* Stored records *
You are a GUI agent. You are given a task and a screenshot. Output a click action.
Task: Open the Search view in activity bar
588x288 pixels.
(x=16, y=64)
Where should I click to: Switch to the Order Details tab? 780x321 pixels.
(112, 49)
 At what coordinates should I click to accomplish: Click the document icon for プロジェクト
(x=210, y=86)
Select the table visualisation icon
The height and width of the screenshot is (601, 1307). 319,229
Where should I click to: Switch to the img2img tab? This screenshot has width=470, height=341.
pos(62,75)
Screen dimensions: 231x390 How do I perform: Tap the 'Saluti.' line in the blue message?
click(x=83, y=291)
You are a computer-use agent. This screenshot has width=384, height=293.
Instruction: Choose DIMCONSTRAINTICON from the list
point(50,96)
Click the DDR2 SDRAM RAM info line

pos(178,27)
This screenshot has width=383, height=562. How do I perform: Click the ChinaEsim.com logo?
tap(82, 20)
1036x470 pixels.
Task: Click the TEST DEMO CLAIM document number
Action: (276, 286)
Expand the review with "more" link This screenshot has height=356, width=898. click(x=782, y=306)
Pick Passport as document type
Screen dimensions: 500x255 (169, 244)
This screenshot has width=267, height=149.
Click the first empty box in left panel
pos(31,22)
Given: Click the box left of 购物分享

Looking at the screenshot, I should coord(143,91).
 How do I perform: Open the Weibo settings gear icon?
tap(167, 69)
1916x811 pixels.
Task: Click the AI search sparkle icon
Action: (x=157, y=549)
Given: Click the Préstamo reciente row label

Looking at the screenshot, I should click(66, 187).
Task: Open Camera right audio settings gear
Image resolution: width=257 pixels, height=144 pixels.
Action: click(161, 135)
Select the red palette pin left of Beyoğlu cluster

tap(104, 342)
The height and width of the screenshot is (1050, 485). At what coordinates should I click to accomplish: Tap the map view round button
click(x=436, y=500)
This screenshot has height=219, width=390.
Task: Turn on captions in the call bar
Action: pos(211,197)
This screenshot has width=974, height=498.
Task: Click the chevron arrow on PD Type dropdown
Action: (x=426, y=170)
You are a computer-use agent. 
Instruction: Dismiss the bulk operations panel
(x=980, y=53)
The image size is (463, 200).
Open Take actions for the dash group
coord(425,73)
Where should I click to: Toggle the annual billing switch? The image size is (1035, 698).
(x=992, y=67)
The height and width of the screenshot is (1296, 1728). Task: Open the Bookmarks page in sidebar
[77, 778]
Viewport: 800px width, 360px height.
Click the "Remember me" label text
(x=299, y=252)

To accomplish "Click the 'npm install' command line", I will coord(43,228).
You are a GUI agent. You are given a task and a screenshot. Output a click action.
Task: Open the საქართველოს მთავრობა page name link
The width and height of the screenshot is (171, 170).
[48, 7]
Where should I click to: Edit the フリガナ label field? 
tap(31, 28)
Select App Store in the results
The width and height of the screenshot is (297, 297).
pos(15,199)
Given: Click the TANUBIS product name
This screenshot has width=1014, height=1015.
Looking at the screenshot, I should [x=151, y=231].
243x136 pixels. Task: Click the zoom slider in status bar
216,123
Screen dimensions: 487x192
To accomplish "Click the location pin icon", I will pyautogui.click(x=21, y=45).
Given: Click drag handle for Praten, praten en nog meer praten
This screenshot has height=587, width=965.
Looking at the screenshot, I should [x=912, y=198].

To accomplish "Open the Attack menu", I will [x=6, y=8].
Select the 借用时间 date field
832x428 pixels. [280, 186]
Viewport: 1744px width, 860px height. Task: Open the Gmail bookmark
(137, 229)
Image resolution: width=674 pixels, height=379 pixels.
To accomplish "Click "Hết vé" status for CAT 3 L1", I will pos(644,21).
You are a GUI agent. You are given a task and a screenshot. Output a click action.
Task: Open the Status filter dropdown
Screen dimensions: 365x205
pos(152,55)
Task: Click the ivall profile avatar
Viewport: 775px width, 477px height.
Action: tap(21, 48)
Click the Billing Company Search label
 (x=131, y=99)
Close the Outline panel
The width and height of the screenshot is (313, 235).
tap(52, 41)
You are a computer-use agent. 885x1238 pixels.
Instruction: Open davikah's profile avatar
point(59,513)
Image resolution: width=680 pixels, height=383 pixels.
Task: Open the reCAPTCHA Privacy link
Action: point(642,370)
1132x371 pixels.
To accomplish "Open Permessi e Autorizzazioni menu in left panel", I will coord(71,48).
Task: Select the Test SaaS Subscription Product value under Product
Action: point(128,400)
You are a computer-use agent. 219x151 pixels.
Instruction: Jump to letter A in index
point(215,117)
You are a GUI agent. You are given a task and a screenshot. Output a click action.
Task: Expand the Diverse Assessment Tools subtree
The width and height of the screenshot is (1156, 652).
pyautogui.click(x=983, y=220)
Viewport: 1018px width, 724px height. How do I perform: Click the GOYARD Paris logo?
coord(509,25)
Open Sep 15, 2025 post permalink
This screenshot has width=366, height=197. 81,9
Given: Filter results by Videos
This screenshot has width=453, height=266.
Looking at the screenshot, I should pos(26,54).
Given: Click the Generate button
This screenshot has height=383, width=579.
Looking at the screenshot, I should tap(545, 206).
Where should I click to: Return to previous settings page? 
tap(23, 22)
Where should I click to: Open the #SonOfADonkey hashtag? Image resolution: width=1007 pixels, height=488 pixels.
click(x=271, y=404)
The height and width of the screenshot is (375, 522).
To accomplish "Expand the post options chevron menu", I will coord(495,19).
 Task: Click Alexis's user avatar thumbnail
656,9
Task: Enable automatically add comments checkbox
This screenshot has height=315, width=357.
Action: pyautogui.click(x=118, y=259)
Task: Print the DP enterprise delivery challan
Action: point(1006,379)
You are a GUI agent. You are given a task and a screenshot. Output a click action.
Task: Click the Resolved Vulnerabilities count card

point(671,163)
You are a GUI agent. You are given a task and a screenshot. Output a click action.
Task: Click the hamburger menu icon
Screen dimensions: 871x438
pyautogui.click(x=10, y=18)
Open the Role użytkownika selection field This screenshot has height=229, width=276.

* Problem statement *
For the entries above, say how many lines contain the word "name", giving the number alone.

* Output below *
2